A Catholic peace and justice commission in Zimbabwe has said that it will be impossible to hold a meaningful run-off election between President Robert Mugabe and challenger Morgan Tsvangirai if state-sponsored violence against innocent civilians does not stop.
The Catholic Information Service for Africa (CISA) reports that the Zimbabwean Bishops Conference’s Catholic Commission for Justice and Peace (CCJPZ) has said that political partisanship among the police and violence from irregular and regular security forces have destabilized the country.
“There are country-wide reports of systematic violence in the form of assaults, murders, torture, abductions, intimidation and wanton destruction of property against innocent civilians whose alleged crime is to have voted ‘wrongly’,” the CCJPZ said in a Sunday statement.
According to Fides news agency, the teachers’ union in Zimbabwe has said they have been main targets of the violence that followed the March 29 election. Union representatives said that last week 133 teachers suffered assaults and 496 were interrogated on “electoral matters.” Over 1,700 teachers have left the country because of threats.
“The population is now too traumatized that a run-off election will only serve to deepen this sad state of affairs,” the peace and justice commission said, noting that many people had been internally displaced and would be unable to vote in a runoff.
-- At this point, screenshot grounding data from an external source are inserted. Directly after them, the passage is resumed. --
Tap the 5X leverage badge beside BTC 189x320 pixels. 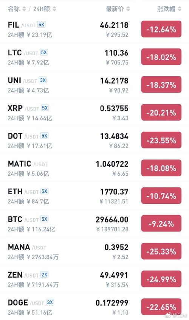click(x=44, y=219)
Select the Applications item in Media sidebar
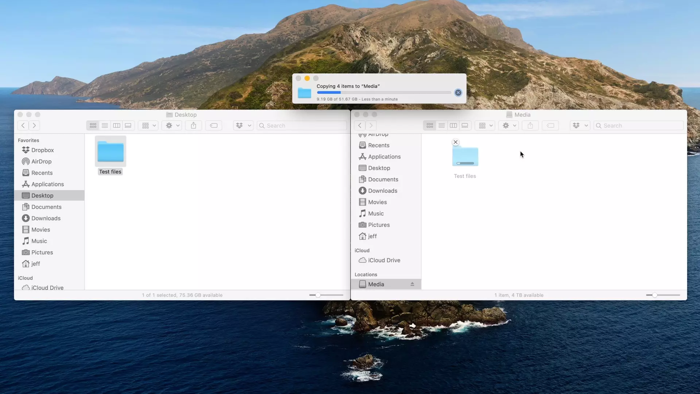 point(384,157)
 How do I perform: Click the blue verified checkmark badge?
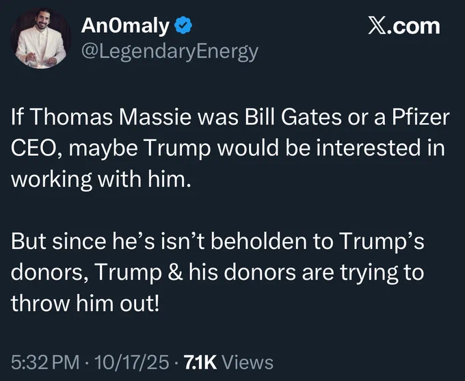(183, 27)
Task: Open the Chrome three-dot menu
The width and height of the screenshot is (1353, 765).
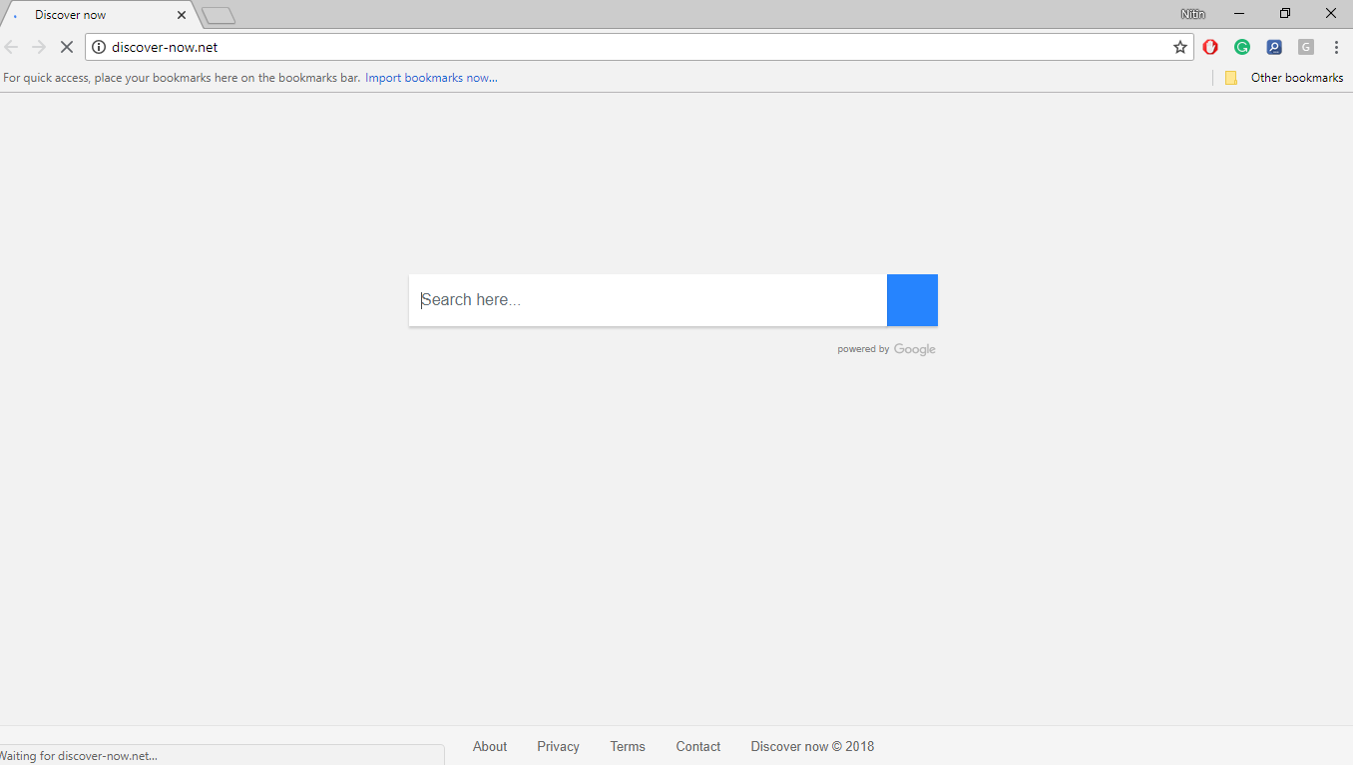Action: (1337, 46)
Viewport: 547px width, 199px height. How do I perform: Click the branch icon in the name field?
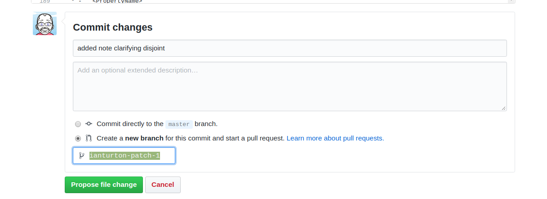point(81,156)
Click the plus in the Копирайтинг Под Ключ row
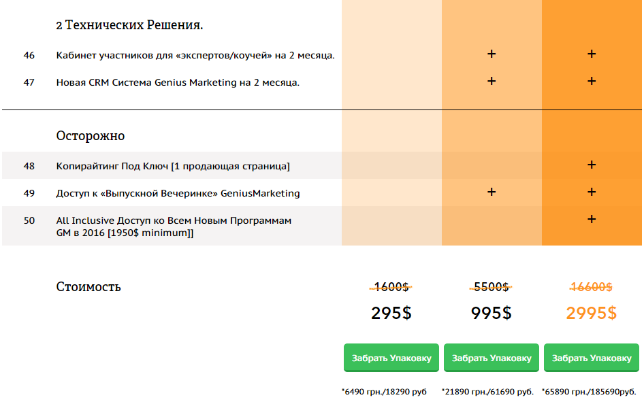The height and width of the screenshot is (404, 644). [x=592, y=165]
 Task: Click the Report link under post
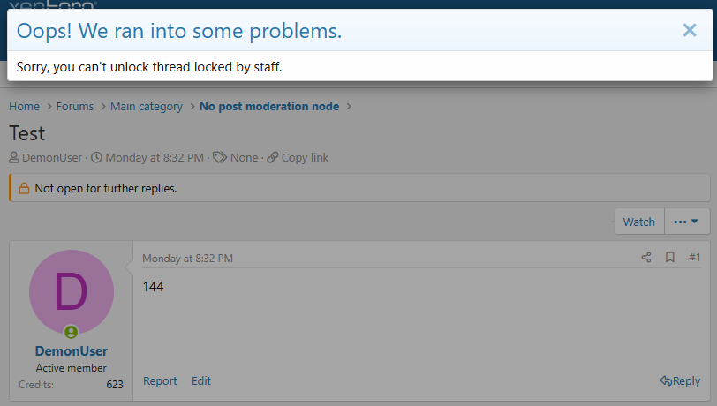pos(160,381)
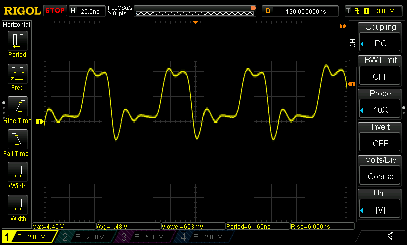Select the +Width measurement icon
This screenshot has width=407, height=245.
point(18,171)
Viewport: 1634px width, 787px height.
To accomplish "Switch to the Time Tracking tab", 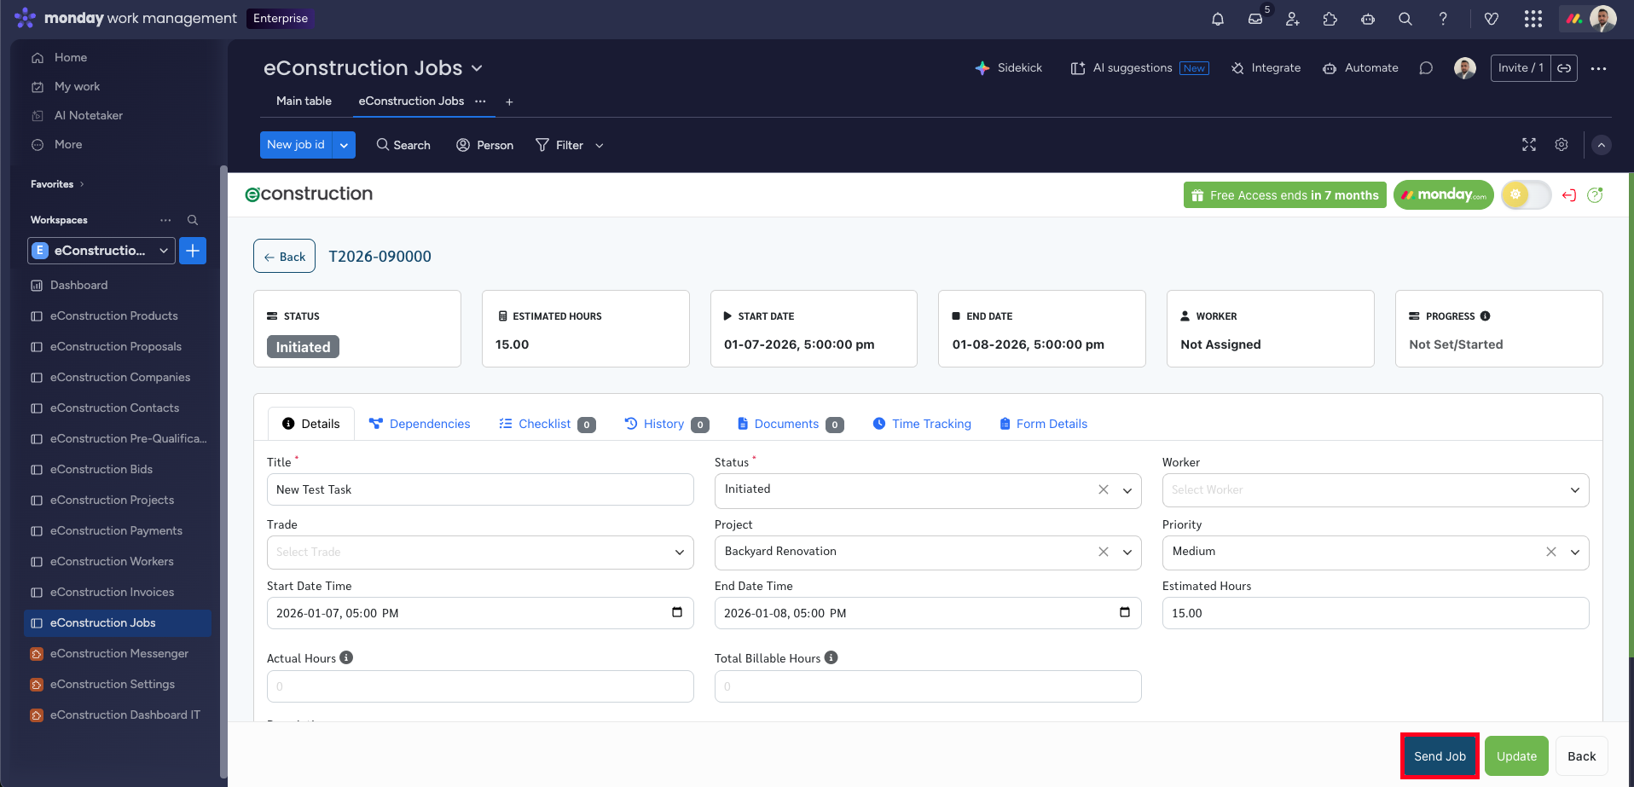I will pyautogui.click(x=922, y=424).
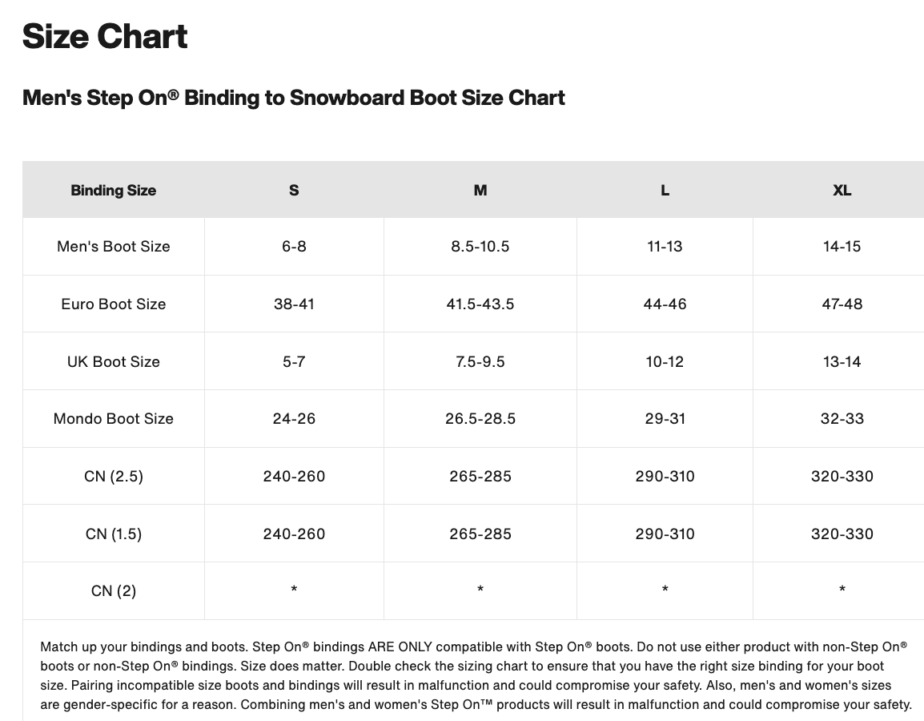Select the CN (1.5) row label
Screen dimensions: 924x721
[113, 534]
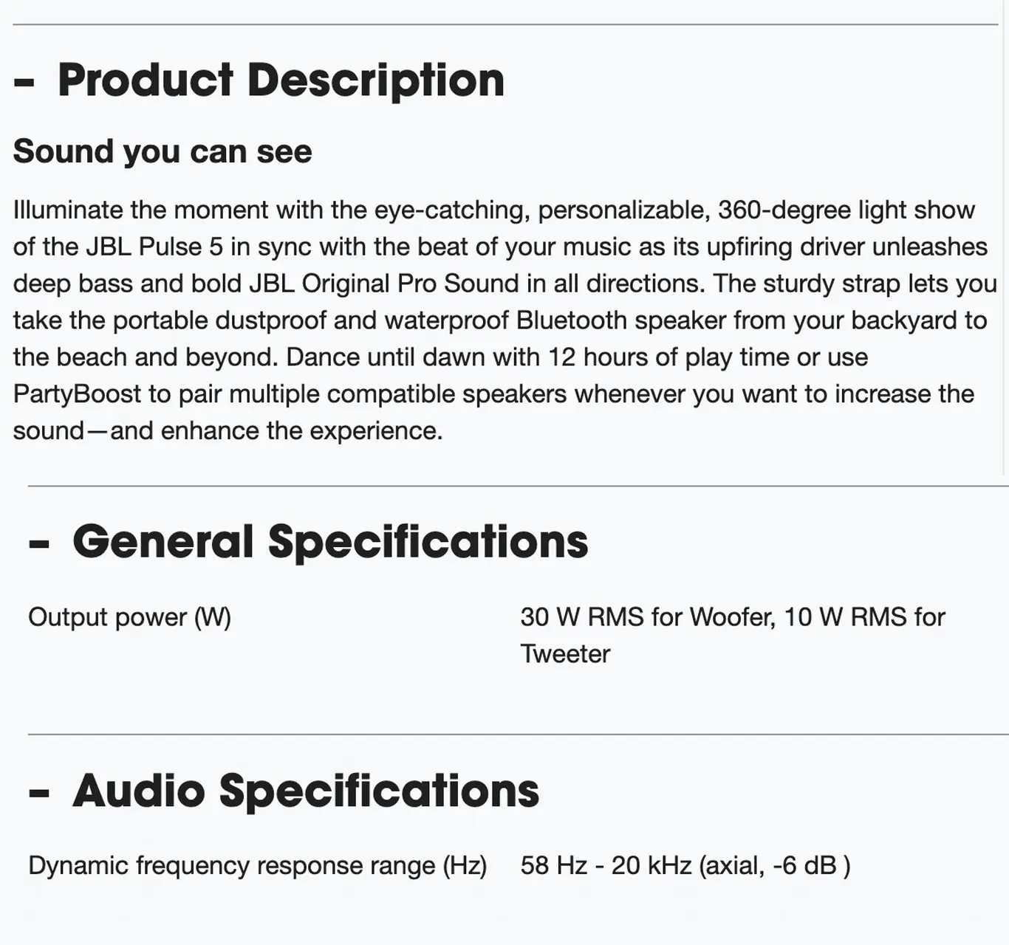The width and height of the screenshot is (1009, 945).
Task: Click the "Sound you can see" subheading
Action: click(x=163, y=151)
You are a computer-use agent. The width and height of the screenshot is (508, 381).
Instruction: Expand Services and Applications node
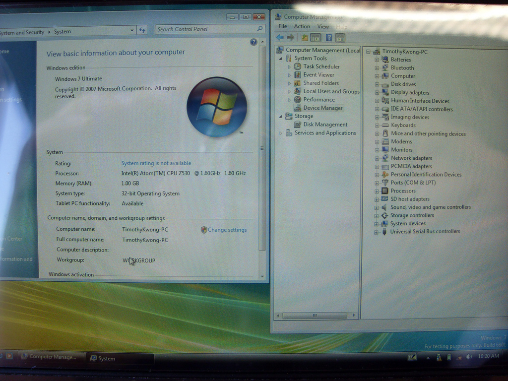pyautogui.click(x=280, y=133)
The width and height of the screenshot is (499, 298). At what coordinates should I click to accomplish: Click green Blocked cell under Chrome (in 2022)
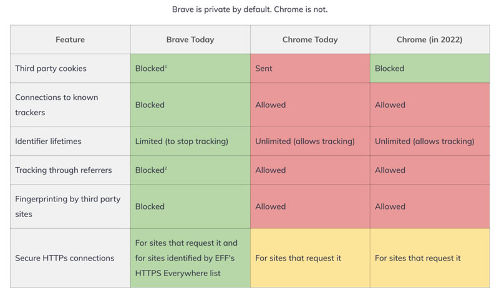(430, 69)
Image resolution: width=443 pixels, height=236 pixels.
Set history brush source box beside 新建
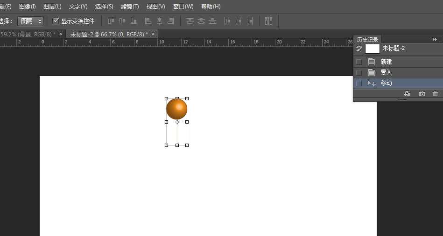coord(359,62)
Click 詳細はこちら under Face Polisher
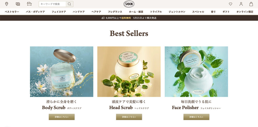 (x=196, y=117)

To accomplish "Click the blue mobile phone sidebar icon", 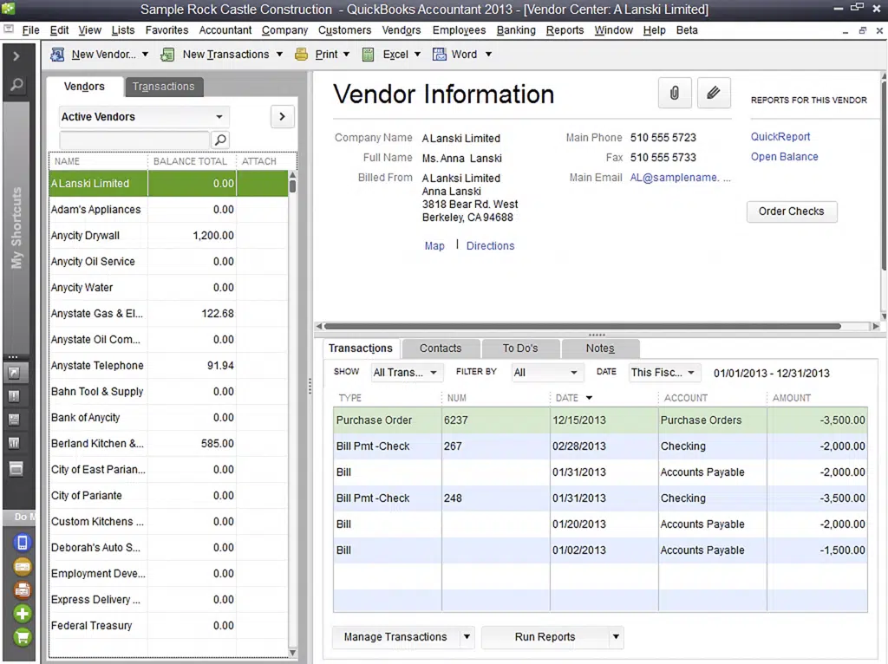I will (23, 543).
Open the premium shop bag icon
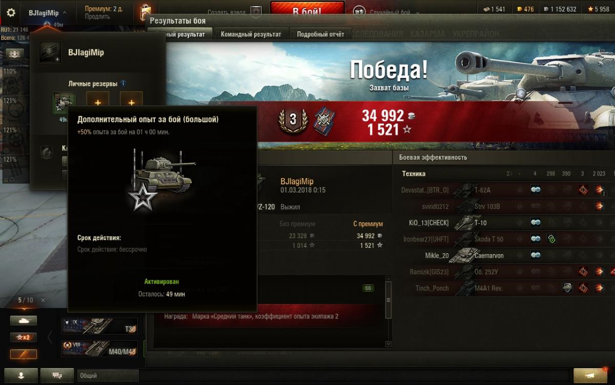The image size is (615, 385). [x=146, y=12]
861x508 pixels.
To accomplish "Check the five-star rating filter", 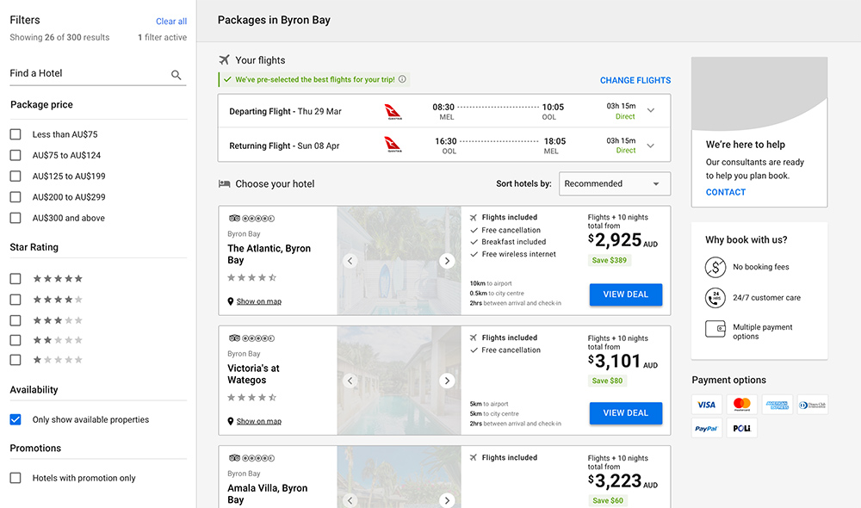I will click(x=15, y=278).
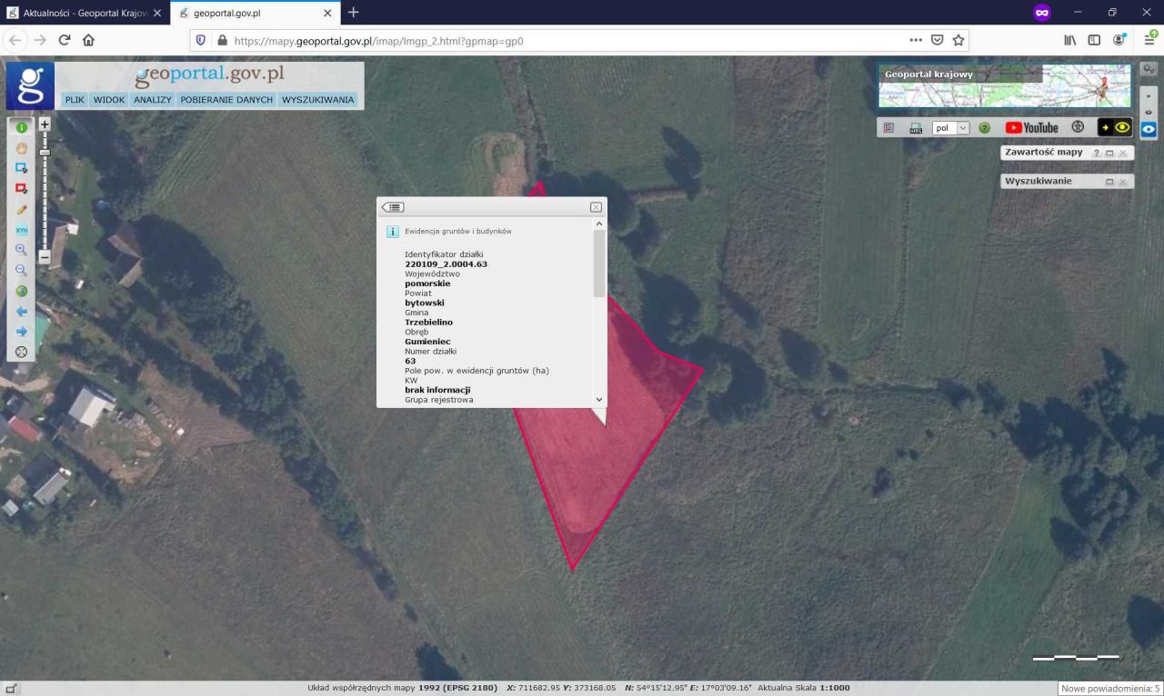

In the initial election for president Tsvangirai reportedly won 47.9 percent of the vote, while the incumbent Mugabe, who has held the presidential office for 18 years, won 43.2 percent. A candidate must win a majority of votes in the runoff election to become president.
CISA reports that the peace and justice commission has said the Zimbabwe Electoral Commission (ZEC), which delayed reporting election results for weeks, is no longer credible.
“Regrettably, the conduct of ZEC has seriously eroded its credibility as a neutral and non-partisan electoral umpire. All fair-minded Zimbabweans have lost faith and confidence in ZEC which can no longer be trusted to superintend a run-off,” the CCJPZ said.
The commission has called for the Southern Africa Development Community and the African Union to manage the run-off election and asked for the United Nations to play a supervisory role.